Nowadays, all Arab states are characterized by a kind of diglossia[1] · [2]. In fact, although Modern Standard Arabic is the main language used in official life, work, administration and education, it is not spontaneously used by Arab people in daily life communication[1]. Instead, they use Arabic dialects for such a purpose[1]. Although these dialects are considered as varieties of Arabic[1], they differ from each other and from Modern Standard Arabic at morphological, phonological, orthographic and semantic scale[3] · [4].
Examples[5]:
- قيدت آش باش نشري في الكاغذ و مشيت للعطار ياخي ما لقيتش اللي نلوج عليه is commonly understood by speakers of Tunisian Arabic. However, it is intelligible for an Arab person from the Middle East although it involves no loanword from European languages. Just for information, it becomes "لقد سجلت ما سأشتريه في الورقة و ذهبت إلى السوق و لكنني لم أجد ما أبحث عنه." in Modern Standard Arabic and "I wrote on the sheet all the things that I should buy and I went to the market. However, I did not find what I needed."...

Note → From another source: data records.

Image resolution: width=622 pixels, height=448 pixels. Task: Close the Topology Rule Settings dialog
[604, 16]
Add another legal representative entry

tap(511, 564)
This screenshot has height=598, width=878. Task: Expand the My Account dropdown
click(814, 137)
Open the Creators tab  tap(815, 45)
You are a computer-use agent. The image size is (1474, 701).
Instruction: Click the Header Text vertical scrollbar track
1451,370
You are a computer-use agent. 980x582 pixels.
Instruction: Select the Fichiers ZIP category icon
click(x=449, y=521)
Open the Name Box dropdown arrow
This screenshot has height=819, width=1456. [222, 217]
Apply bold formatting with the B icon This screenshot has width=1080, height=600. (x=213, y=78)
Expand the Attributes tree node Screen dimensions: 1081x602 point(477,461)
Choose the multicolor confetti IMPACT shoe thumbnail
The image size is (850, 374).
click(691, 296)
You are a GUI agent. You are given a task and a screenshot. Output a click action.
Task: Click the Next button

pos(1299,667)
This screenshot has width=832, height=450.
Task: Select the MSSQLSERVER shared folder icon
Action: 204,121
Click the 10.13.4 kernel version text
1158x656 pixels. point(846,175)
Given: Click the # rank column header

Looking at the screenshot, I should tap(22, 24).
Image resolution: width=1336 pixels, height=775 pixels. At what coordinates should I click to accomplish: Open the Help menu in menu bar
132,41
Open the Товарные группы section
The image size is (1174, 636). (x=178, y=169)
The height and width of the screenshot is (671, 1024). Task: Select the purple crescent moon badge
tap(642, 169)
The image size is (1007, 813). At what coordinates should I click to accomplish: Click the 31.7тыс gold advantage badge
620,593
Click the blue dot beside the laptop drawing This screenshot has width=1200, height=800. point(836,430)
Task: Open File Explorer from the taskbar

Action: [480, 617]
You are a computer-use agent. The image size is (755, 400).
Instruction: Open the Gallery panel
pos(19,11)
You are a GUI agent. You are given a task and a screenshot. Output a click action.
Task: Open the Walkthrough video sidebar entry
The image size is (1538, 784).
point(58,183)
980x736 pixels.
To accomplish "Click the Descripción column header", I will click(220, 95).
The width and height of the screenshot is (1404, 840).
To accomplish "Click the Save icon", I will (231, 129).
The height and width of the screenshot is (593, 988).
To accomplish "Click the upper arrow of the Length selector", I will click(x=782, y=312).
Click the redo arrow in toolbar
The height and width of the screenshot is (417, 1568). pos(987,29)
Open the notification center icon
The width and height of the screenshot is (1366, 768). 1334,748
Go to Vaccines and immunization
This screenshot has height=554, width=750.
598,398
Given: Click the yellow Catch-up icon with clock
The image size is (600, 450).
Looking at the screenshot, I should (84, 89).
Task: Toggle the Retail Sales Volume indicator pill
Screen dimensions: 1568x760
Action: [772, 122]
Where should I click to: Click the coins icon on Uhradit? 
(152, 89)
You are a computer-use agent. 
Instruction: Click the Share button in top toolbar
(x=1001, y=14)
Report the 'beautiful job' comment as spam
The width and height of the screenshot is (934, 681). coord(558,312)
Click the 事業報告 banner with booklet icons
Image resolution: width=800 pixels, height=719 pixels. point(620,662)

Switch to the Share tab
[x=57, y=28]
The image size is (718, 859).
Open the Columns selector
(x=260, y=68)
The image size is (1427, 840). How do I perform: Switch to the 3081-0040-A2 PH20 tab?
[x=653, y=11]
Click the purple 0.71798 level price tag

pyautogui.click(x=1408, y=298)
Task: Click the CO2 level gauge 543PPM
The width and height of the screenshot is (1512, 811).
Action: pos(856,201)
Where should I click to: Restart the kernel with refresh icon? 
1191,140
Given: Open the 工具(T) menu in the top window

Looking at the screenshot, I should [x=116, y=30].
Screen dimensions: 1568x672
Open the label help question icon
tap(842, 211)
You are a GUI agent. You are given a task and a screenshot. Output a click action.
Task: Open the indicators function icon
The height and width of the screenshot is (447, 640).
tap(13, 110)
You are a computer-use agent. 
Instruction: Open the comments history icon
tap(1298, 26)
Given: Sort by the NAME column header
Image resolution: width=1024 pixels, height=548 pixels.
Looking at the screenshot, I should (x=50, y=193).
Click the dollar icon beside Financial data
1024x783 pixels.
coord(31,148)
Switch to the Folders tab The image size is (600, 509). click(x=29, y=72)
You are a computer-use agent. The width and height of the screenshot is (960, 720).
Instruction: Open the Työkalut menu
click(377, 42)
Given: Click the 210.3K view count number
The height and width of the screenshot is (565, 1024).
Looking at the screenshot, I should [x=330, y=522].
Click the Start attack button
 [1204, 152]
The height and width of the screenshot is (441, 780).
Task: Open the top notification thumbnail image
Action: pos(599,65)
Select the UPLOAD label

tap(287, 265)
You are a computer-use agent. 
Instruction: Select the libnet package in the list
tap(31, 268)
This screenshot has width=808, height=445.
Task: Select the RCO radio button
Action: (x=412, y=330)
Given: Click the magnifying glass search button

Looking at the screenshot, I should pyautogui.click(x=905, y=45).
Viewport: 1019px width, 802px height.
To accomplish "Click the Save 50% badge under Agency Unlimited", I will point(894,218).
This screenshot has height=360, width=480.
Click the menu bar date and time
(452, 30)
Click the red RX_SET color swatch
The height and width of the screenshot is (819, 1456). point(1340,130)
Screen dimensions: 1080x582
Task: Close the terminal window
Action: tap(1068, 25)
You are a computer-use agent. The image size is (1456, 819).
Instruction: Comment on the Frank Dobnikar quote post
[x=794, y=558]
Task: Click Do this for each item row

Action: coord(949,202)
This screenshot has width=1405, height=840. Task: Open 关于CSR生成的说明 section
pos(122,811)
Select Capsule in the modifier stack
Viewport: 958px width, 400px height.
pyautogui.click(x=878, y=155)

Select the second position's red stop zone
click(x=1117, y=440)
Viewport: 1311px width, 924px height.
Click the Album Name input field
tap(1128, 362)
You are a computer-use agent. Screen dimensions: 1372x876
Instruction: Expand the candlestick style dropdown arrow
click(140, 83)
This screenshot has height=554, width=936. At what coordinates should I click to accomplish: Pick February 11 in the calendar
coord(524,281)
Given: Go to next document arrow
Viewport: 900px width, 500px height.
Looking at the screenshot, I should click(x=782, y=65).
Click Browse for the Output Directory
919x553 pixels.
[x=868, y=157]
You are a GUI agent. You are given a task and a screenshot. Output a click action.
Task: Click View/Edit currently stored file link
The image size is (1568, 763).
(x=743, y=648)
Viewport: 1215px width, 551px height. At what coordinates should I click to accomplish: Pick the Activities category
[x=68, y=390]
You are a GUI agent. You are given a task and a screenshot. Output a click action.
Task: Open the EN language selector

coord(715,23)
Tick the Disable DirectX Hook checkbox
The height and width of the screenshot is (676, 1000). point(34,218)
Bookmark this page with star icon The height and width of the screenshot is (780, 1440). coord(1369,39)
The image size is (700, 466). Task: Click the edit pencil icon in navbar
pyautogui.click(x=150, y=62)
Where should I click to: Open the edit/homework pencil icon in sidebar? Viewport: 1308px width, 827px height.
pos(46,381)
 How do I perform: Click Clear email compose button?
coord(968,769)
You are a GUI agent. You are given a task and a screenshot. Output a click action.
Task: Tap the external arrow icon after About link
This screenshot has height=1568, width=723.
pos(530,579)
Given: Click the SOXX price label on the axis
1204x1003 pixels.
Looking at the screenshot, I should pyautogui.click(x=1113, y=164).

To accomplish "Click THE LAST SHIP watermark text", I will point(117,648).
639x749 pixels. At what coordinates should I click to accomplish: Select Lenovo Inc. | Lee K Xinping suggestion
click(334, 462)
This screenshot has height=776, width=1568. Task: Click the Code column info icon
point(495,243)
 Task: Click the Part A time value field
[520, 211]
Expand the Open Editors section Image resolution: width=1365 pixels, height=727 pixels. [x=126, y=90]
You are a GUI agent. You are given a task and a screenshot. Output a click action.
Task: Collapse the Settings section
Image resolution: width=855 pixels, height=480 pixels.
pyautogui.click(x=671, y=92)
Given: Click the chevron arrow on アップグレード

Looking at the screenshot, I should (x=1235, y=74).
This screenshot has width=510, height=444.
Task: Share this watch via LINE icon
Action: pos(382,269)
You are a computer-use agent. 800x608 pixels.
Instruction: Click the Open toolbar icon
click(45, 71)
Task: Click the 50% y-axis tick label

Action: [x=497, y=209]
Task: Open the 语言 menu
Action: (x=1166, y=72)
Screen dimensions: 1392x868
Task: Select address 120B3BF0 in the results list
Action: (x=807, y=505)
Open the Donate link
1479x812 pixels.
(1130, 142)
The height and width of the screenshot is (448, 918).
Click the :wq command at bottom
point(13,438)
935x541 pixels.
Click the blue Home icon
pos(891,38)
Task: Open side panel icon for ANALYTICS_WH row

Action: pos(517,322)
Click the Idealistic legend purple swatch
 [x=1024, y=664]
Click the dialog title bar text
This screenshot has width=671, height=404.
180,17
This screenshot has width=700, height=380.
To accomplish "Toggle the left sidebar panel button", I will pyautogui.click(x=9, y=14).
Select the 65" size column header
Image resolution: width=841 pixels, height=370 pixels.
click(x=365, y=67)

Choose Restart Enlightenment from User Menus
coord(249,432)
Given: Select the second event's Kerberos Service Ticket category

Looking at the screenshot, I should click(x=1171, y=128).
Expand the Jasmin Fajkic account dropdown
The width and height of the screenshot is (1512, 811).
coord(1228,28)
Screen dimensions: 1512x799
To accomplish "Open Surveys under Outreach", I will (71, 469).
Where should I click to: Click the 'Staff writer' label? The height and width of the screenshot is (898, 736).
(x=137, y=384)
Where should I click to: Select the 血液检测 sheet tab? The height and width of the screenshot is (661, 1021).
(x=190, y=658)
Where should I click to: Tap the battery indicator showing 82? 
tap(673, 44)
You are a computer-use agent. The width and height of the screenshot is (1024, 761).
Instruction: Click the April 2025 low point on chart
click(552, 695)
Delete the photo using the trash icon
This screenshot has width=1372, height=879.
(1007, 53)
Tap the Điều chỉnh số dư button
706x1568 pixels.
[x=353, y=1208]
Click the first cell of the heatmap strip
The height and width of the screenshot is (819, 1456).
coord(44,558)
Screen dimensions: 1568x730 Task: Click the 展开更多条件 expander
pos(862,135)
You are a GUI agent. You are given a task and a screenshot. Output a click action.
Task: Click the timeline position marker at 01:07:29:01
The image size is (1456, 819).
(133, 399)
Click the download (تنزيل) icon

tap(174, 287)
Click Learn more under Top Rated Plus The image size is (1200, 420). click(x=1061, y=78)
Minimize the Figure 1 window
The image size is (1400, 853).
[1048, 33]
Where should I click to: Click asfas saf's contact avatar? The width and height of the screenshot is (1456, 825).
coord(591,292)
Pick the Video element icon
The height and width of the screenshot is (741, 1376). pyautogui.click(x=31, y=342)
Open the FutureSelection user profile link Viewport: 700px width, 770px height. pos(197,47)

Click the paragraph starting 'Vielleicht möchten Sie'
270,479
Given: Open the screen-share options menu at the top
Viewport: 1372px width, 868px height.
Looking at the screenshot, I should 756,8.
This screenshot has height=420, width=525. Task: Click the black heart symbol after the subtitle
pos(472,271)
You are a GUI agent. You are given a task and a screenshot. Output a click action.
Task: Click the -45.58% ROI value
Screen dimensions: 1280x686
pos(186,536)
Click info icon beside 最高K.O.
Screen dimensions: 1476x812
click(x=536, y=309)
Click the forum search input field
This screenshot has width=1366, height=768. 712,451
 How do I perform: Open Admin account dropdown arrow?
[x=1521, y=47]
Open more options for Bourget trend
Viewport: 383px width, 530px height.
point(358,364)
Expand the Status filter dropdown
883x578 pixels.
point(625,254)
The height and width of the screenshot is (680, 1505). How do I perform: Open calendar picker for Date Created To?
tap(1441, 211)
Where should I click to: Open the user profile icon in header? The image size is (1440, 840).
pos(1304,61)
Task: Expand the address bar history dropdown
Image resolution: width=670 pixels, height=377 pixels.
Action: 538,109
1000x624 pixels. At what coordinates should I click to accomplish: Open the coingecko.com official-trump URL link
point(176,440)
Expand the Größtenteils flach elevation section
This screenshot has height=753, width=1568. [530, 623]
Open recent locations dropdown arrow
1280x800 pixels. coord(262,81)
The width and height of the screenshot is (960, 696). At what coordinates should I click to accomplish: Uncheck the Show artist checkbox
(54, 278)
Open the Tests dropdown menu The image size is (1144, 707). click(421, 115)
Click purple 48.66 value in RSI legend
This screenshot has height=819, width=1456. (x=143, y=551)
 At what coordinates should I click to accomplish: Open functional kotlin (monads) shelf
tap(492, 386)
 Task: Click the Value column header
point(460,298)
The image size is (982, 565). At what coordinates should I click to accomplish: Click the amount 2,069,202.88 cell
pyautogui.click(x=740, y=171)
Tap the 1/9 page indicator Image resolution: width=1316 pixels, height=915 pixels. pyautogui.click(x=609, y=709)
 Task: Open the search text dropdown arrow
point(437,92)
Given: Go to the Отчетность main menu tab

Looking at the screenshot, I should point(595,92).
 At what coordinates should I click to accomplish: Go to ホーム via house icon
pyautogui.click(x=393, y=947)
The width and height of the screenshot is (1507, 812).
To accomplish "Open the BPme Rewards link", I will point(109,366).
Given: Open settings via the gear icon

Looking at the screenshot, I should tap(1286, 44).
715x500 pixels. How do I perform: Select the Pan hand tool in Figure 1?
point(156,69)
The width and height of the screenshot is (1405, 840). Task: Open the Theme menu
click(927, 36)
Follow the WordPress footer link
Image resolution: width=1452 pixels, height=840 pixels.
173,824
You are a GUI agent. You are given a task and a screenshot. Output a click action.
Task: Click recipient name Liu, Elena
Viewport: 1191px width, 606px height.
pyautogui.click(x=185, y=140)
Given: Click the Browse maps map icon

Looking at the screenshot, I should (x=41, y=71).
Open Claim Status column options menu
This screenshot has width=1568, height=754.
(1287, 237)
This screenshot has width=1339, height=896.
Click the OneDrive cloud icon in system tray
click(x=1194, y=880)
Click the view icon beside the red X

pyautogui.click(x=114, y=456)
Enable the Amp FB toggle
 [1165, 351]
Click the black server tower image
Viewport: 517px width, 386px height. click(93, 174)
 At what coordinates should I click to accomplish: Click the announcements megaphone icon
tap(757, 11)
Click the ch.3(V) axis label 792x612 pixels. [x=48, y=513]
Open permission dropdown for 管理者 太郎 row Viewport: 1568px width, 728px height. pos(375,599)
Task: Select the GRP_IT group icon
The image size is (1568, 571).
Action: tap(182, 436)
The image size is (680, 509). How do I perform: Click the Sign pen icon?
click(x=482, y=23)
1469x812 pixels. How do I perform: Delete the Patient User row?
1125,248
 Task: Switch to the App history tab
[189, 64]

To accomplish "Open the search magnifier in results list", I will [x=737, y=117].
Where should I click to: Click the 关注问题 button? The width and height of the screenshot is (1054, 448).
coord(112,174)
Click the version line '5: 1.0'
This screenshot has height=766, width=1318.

- Many false friends between the varieties of Arabic: بندق means "pinenut" in Tunisian and "hazelnut" in Modern Standard Arabic, بطيخ means "melon" in Tunisian and "watermelon" in Modern Standard Arabic...
The existence of such significant linguistic differences between Arabic dialects and Modern Standard Arabic can let users misunderstand an important (even if slight) part of what they read in Arabic Wikipedia.
To solve this problem, we propose to translate the sum of all human knowledge to Arabic dialects by adding labels, descriptions and aliases in these dialects to all Wikdata entities. We propose as well to translate Wikidata's interface into Arabic dialects so that users can reach the information they need in Wikidata without having to be proficient in Modern Standard Arabic or in a foreign language.
Methods
editAdding labels and aliases: To add labels in a given Arabic dialect to Wikidata entities, I will use Wikidata query service to retrieve labels in Modern Standard Arabic for Wikidata entities.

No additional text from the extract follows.